====== Records to use
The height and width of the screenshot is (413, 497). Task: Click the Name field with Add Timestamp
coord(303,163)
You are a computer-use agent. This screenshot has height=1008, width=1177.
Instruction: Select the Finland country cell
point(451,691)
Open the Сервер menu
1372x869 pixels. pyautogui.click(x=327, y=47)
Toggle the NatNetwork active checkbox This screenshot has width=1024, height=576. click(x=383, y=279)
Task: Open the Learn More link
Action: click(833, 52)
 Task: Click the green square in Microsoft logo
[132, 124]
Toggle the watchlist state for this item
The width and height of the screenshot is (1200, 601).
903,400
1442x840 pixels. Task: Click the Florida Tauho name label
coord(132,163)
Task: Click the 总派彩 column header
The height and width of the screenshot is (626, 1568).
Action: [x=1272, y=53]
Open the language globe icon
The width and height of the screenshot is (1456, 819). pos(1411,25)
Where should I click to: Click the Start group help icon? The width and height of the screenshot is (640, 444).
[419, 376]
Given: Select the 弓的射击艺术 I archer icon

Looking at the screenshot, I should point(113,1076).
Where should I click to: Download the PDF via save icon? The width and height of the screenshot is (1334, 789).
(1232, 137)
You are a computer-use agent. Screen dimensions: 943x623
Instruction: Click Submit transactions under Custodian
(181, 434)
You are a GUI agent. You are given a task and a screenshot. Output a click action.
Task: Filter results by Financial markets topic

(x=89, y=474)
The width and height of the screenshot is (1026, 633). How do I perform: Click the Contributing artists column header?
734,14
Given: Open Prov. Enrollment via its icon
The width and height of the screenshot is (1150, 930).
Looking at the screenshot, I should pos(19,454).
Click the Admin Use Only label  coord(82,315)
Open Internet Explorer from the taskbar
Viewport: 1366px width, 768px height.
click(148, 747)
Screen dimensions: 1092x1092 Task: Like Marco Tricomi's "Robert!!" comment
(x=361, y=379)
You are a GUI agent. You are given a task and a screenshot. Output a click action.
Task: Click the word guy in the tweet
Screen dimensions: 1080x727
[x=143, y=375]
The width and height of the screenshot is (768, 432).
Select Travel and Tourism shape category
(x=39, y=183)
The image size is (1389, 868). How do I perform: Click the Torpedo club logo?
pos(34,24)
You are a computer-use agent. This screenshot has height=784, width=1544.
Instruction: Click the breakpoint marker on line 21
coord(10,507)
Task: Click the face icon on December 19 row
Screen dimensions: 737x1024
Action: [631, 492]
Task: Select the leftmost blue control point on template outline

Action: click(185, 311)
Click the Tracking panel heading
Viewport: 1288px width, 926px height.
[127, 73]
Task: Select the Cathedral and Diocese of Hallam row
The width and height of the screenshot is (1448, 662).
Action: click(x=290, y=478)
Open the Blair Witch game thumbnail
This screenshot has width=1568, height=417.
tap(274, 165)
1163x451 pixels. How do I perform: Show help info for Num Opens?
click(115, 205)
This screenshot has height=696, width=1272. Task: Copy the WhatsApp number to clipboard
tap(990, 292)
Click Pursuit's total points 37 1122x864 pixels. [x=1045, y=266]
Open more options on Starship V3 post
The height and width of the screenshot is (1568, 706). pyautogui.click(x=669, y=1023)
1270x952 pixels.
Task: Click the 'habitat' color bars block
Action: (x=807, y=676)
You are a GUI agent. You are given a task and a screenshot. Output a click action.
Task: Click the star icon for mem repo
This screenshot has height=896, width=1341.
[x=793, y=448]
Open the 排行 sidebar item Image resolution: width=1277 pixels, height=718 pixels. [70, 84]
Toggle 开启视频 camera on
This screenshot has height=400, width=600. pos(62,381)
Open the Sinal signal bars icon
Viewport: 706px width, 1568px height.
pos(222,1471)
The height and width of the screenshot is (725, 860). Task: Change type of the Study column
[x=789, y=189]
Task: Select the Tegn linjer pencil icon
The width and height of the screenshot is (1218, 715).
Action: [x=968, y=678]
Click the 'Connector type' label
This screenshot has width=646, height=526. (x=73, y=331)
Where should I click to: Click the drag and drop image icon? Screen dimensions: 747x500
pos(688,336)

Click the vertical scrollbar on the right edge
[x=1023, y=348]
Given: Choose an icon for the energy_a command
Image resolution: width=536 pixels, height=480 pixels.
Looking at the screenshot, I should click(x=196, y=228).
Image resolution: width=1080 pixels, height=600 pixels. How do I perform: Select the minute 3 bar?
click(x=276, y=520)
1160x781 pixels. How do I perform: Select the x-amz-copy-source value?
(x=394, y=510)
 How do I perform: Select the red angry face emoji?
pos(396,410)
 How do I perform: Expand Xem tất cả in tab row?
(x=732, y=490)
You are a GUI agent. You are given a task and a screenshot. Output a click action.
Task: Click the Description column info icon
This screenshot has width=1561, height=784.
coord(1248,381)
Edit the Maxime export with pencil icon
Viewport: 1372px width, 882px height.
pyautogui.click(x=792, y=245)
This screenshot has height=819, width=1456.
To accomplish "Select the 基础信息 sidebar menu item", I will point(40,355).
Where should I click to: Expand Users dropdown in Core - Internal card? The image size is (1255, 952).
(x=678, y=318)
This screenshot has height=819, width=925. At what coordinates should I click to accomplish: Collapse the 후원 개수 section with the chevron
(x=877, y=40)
============
*How to complete this task*.
Copy the entries above exactly, so that each line matches the original.

*Your solution*.
The height and width of the screenshot is (413, 497). Task: Click the Name field with Add Timestamp
coord(303,163)
You are a computer-use agent. This screenshot has height=1008, width=1177.
Instruction: Select the Finland country cell
point(451,691)
Open the Сервер menu
1372x869 pixels. pyautogui.click(x=327, y=47)
Toggle the NatNetwork active checkbox This screenshot has width=1024, height=576. click(x=383, y=279)
Task: Open the Learn More link
Action: click(833, 52)
 Task: Click the green square in Microsoft logo
[132, 124]
Toggle the watchlist state for this item
The width and height of the screenshot is (1200, 601).
903,400
1442x840 pixels. Task: Click the Florida Tauho name label
coord(132,163)
Task: Click the 总派彩 column header
The height and width of the screenshot is (626, 1568).
Action: [x=1272, y=53]
Open the language globe icon
The width and height of the screenshot is (1456, 819). pos(1411,25)
Where should I click to: Click the Start group help icon? The width and height of the screenshot is (640, 444).
[419, 376]
Given: Select the 弓的射击艺术 I archer icon

Looking at the screenshot, I should point(113,1076).
Where should I click to: Download the PDF via save icon? The width and height of the screenshot is (1334, 789).
(1232, 137)
You are a computer-use agent. Screen dimensions: 943x623
Instruction: Click Submit transactions under Custodian
(181, 434)
You are a GUI agent. You are given a task and a screenshot. Output a click action.
Task: Filter results by Financial markets topic

(x=89, y=474)
The width and height of the screenshot is (1026, 633). How do I perform: Click the Contributing artists column header?
734,14
Given: Open Prov. Enrollment via its icon
The width and height of the screenshot is (1150, 930).
Looking at the screenshot, I should pos(19,454).
Click the Admin Use Only label  coord(82,315)
Open Internet Explorer from the taskbar
Viewport: 1366px width, 768px height.
click(148, 747)
Screen dimensions: 1092x1092 Task: Like Marco Tricomi's "Robert!!" comment
(x=361, y=379)
You are a GUI agent. You are given a task and a screenshot. Output a click action.
Task: Click the word guy in the tweet
Screen dimensions: 1080x727
[x=143, y=375]
The width and height of the screenshot is (768, 432).
Select Travel and Tourism shape category
(x=39, y=183)
The image size is (1389, 868). How do I perform: Click the Torpedo club logo?
pos(34,24)
You are a computer-use agent. This screenshot has height=784, width=1544.
Instruction: Click the breakpoint marker on line 21
coord(10,507)
Task: Click the face icon on December 19 row
Screen dimensions: 737x1024
Action: [631, 492]
Task: Select the leftmost blue control point on template outline

Action: click(185, 311)
Click the Tracking panel heading
Viewport: 1288px width, 926px height.
[127, 73]
Task: Select the Cathedral and Diocese of Hallam row
The width and height of the screenshot is (1448, 662).
Action: click(x=290, y=478)
Open the Blair Witch game thumbnail
This screenshot has width=1568, height=417.
tap(274, 165)
1163x451 pixels. How do I perform: Show help info for Num Opens?
click(115, 205)
This screenshot has height=696, width=1272. Task: Copy the WhatsApp number to clipboard
tap(990, 292)
Click Pursuit's total points 37 1122x864 pixels. [x=1045, y=266]
Open more options on Starship V3 post
The height and width of the screenshot is (1568, 706). pyautogui.click(x=669, y=1023)
1270x952 pixels.
Task: Click the 'habitat' color bars block
Action: (x=807, y=676)
You are a GUI agent. You are given a task and a screenshot. Output a click action.
Task: Click the star icon for mem repo
This screenshot has height=896, width=1341.
[x=793, y=448]
Open the 排行 sidebar item Image resolution: width=1277 pixels, height=718 pixels. [70, 84]
Toggle 开启视频 camera on
This screenshot has height=400, width=600. pos(62,381)
Open the Sinal signal bars icon
Viewport: 706px width, 1568px height.
pos(222,1471)
The height and width of the screenshot is (725, 860). Task: Change type of the Study column
[x=789, y=189]
Task: Select the Tegn linjer pencil icon
The width and height of the screenshot is (1218, 715).
Action: [x=968, y=678]
Click the 'Connector type' label
This screenshot has width=646, height=526. (x=73, y=331)
Where should I click to: Click the drag and drop image icon? Screen dimensions: 747x500
pos(688,336)

Click the vertical scrollbar on the right edge
[x=1023, y=348]
Given: Choose an icon for the energy_a command
Image resolution: width=536 pixels, height=480 pixels.
Looking at the screenshot, I should click(x=196, y=228).
Image resolution: width=1080 pixels, height=600 pixels. How do I perform: Select the minute 3 bar?
click(x=276, y=520)
1160x781 pixels. How do I perform: Select the x-amz-copy-source value?
(x=394, y=510)
 How do I perform: Select the red angry face emoji?
pos(396,410)
 How do I perform: Expand Xem tất cả in tab row?
(x=732, y=490)
You are a GUI agent. You are given a task and a screenshot. Output a click action.
Task: Click the Description column info icon
This screenshot has width=1561, height=784.
coord(1248,381)
Edit the Maxime export with pencil icon
Viewport: 1372px width, 882px height.
pyautogui.click(x=792, y=245)
This screenshot has height=819, width=1456.
To accomplish "Select the 基础信息 sidebar menu item", I will point(40,355).
Where should I click to: Expand Users dropdown in Core - Internal card? The image size is (1255, 952).
(x=678, y=318)
This screenshot has height=819, width=925. At what coordinates should I click to accomplish: Collapse the 후원 개수 section with the chevron
(x=877, y=40)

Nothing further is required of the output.